(Pixel coordinate grounding data)
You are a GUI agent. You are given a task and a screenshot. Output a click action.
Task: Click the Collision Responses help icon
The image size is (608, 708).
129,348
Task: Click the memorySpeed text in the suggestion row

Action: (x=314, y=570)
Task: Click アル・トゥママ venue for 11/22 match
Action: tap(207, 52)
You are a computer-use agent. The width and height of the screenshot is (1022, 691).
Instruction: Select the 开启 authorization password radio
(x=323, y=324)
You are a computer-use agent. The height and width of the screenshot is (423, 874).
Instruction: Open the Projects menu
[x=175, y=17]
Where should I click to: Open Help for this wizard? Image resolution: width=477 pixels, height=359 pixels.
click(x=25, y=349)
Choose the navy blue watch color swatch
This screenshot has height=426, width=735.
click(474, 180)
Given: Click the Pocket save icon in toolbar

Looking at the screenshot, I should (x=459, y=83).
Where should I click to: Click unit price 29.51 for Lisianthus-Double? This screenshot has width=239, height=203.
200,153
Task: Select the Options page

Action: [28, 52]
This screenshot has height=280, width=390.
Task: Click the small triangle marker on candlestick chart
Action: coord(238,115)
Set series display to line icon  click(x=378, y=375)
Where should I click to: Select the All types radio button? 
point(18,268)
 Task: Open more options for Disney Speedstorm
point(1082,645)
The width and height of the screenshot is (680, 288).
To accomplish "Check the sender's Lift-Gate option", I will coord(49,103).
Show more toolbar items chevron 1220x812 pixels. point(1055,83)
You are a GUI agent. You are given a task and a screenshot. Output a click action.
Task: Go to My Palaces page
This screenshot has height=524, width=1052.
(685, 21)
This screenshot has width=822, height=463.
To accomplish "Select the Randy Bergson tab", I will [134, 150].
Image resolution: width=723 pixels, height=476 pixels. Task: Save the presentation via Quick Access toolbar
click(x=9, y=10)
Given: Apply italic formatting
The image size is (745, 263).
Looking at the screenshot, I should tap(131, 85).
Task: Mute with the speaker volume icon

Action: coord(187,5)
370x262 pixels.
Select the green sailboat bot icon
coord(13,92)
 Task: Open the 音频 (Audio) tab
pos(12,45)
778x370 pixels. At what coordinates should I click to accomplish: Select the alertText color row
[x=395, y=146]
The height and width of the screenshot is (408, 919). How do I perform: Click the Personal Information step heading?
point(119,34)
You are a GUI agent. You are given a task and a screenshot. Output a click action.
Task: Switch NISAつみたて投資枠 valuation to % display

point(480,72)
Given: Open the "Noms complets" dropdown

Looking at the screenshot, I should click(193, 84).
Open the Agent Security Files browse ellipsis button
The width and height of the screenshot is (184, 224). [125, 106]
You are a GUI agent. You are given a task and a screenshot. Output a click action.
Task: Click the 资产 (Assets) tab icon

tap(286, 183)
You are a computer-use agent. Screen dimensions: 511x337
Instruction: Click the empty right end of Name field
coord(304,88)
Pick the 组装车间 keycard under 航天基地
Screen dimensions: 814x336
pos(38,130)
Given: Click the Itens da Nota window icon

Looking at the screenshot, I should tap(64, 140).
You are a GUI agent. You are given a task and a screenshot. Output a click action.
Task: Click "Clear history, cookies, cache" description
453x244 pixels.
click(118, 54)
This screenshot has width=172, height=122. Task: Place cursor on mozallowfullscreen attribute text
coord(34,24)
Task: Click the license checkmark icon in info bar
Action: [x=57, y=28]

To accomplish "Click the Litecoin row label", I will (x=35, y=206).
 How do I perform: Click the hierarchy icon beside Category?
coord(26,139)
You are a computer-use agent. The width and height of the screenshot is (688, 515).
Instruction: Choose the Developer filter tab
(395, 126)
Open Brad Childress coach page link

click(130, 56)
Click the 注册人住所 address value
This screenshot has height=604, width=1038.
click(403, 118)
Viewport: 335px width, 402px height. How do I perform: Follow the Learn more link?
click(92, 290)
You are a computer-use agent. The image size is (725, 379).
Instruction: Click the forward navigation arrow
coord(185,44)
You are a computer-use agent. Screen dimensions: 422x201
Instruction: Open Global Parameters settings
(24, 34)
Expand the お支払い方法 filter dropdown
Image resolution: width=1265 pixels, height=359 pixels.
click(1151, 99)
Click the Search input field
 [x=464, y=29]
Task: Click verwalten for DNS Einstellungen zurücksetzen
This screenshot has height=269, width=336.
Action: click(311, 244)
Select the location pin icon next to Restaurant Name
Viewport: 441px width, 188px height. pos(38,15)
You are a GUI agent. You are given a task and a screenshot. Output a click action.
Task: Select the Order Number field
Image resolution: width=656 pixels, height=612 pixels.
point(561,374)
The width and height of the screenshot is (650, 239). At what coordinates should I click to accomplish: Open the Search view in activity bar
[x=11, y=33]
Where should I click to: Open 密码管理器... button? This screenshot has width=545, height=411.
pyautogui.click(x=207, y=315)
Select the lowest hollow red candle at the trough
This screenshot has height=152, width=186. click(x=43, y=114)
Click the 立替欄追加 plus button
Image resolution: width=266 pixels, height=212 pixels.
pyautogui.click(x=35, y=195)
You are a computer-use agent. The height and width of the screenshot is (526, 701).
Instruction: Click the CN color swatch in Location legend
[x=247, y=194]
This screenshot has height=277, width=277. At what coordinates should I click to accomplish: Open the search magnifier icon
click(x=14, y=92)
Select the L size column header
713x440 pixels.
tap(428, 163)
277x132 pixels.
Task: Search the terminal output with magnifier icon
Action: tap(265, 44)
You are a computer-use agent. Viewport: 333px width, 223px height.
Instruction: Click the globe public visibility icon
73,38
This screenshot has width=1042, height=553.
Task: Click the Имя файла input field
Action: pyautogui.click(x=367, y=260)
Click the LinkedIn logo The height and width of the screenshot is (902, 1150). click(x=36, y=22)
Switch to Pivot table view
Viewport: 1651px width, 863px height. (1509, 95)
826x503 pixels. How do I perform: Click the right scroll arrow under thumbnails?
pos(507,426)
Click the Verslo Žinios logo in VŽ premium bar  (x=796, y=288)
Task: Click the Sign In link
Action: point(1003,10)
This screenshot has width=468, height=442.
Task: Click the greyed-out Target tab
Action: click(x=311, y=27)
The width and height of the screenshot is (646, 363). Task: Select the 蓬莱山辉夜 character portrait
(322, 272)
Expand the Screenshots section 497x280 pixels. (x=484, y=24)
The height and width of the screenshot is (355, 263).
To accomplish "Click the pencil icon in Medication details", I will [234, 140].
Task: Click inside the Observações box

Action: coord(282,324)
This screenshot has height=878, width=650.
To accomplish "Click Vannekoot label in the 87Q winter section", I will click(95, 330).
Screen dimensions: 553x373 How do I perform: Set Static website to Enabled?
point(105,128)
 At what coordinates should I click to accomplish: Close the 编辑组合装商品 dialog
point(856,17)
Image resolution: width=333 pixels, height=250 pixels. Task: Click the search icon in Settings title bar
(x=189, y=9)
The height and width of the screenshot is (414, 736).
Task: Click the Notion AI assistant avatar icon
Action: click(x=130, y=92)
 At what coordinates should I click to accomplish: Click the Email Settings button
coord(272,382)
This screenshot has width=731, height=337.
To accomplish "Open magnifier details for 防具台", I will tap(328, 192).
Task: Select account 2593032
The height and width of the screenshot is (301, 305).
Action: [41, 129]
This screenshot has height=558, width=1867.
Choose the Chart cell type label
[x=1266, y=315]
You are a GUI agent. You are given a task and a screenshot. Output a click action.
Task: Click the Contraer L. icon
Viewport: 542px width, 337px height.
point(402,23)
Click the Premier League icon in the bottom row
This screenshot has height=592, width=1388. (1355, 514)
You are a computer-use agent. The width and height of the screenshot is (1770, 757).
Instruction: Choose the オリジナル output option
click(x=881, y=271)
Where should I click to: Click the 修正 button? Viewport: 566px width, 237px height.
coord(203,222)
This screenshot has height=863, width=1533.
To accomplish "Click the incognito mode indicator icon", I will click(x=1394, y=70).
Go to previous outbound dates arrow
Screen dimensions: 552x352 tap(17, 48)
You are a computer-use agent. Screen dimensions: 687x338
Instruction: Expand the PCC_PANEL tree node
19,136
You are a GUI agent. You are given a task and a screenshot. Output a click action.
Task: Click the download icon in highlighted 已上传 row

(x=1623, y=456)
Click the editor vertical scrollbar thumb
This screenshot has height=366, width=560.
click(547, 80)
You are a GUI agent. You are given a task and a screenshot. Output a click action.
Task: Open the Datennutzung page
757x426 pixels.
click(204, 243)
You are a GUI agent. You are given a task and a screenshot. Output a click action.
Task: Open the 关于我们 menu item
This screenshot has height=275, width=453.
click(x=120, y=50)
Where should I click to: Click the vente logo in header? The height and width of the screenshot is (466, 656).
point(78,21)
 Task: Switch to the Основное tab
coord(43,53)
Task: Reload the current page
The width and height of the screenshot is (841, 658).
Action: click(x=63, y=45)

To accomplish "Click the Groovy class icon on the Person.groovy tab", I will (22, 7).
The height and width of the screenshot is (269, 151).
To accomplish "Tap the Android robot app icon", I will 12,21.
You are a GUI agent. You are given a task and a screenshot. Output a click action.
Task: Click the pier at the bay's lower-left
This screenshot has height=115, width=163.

EXERCISE
A bare number is the expected answer: the tally of lines in the records above holding "details".

SOLUTION TO THE EXERCISE
2